(Stored items)
____________

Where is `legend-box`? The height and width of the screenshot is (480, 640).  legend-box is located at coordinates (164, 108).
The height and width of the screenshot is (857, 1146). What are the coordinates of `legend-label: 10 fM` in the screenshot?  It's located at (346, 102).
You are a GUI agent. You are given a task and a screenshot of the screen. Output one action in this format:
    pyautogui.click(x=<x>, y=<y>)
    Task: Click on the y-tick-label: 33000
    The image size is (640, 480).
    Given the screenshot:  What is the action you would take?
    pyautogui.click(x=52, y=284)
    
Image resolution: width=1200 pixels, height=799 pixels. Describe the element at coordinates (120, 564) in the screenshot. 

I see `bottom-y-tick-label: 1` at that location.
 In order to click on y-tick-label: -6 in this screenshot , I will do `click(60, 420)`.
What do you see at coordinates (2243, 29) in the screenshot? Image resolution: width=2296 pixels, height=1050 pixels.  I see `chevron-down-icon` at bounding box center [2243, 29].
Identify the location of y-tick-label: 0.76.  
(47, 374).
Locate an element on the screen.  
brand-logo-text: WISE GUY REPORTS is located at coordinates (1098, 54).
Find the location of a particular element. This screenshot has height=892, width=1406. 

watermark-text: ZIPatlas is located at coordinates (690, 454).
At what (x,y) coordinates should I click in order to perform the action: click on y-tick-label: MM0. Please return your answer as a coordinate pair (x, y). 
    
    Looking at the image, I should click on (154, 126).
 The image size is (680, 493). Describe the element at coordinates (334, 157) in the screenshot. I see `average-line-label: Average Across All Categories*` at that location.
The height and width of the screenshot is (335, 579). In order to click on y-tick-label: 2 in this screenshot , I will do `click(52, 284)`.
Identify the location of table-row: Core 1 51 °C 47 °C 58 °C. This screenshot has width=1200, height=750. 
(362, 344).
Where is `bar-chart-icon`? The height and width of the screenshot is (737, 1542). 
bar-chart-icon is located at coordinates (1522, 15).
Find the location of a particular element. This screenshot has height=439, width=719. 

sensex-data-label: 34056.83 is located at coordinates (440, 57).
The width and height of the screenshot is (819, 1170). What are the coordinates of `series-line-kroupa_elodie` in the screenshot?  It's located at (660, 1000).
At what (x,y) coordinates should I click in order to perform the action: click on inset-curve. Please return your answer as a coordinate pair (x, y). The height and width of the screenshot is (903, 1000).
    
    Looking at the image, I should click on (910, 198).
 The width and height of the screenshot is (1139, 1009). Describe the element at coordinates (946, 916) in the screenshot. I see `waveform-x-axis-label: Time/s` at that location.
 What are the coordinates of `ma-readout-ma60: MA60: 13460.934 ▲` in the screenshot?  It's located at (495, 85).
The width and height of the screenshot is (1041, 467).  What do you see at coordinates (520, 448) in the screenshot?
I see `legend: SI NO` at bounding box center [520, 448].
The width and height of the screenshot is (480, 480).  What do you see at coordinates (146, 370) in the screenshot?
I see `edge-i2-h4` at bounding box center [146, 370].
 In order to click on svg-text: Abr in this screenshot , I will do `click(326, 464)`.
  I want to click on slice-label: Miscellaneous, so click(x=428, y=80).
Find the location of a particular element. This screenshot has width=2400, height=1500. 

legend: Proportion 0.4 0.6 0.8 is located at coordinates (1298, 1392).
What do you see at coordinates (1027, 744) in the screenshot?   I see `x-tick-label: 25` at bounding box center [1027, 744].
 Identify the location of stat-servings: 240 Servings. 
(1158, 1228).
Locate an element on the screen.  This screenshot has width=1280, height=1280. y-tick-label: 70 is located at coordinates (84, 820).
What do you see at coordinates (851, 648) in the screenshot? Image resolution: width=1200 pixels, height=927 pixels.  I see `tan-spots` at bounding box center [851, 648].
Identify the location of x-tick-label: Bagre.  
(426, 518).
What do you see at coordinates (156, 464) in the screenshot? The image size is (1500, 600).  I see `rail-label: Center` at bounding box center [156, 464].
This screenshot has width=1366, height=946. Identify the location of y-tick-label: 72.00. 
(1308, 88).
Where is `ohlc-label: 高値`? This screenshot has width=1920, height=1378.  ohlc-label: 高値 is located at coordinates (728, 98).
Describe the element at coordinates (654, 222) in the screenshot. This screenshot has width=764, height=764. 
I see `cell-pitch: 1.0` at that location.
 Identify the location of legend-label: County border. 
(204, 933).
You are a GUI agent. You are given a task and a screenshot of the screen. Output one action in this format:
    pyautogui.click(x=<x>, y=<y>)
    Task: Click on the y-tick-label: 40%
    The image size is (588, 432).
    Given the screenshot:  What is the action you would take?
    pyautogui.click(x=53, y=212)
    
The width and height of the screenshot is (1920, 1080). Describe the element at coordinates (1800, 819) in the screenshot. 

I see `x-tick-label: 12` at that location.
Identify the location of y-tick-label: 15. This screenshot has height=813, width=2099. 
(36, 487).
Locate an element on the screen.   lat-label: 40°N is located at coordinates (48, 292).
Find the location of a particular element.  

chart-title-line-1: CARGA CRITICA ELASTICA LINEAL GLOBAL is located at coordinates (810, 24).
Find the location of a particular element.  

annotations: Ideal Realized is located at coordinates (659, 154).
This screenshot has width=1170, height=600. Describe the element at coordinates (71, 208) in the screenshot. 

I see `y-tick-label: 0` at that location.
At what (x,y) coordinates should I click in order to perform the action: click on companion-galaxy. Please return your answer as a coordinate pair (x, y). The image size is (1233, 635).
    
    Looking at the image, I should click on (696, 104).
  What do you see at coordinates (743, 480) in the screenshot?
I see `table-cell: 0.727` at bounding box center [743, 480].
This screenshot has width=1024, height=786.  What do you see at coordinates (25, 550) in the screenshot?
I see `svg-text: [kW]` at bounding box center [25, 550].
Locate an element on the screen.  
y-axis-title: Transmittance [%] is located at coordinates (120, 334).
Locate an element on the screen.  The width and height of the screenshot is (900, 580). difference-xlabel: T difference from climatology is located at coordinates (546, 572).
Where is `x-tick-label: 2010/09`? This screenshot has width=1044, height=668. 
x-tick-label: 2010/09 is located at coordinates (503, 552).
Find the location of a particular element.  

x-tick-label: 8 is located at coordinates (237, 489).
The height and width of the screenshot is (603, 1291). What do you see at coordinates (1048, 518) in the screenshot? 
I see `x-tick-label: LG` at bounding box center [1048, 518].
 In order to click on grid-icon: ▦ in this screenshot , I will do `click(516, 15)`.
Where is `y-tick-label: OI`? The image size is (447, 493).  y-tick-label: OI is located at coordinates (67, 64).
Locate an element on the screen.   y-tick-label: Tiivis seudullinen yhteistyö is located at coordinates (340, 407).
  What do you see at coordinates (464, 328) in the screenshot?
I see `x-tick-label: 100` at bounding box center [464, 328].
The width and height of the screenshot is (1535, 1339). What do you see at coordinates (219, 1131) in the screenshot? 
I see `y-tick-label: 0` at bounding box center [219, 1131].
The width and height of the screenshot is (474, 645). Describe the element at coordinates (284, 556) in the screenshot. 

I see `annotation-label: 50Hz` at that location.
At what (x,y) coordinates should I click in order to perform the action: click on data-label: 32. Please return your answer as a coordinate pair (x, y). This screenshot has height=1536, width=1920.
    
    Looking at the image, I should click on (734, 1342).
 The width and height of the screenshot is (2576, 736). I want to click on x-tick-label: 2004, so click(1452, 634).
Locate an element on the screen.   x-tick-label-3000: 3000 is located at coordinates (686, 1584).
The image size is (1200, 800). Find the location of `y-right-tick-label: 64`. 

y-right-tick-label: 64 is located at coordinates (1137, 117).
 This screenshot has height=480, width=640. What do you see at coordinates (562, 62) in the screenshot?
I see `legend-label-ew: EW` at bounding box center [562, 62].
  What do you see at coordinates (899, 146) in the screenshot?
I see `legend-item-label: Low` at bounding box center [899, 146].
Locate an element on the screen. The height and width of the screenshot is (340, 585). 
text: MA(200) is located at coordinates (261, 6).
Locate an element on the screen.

____________

→ What the task asks: Copy the lines of the records word for word, beginning with the line that contains "The width and height of the screenshot is (1920, 1080)." and stopping after the line that contains "In order to click on grid-icon: ▦".

→ Task response:
The width and height of the screenshot is (1920, 1080). Describe the element at coordinates (1800, 819) in the screenshot. 

I see `x-tick-label: 12` at that location.
Identify the location of y-tick-label: 15. This screenshot has height=813, width=2099. 
(36, 487).
Locate an element on the screen.   lat-label: 40°N is located at coordinates (48, 292).
Find the location of a particular element.  

chart-title-line-1: CARGA CRITICA ELASTICA LINEAL GLOBAL is located at coordinates (810, 24).
Find the location of a particular element.  

annotations: Ideal Realized is located at coordinates (659, 154).
This screenshot has width=1170, height=600. Describe the element at coordinates (71, 208) in the screenshot. 

I see `y-tick-label: 0` at that location.
At what (x,y) coordinates should I click in order to perform the action: click on companion-galaxy. Please return your answer as a coordinate pair (x, y). The image size is (1233, 635).
    
    Looking at the image, I should click on (696, 104).
  What do you see at coordinates (743, 480) in the screenshot?
I see `table-cell: 0.727` at bounding box center [743, 480].
This screenshot has width=1024, height=786.  What do you see at coordinates (25, 550) in the screenshot?
I see `svg-text: [kW]` at bounding box center [25, 550].
Locate an element on the screen.  
y-axis-title: Transmittance [%] is located at coordinates (120, 334).
Locate an element on the screen.  The width and height of the screenshot is (900, 580). difference-xlabel: T difference from climatology is located at coordinates (546, 572).
Where is `x-tick-label: 2010/09`? This screenshot has width=1044, height=668. 
x-tick-label: 2010/09 is located at coordinates (503, 552).
Find the location of a particular element.  

x-tick-label: 8 is located at coordinates (237, 489).
The height and width of the screenshot is (603, 1291). What do you see at coordinates (1048, 518) in the screenshot? 
I see `x-tick-label: LG` at bounding box center [1048, 518].
 In order to click on grid-icon: ▦ in this screenshot , I will do `click(516, 15)`.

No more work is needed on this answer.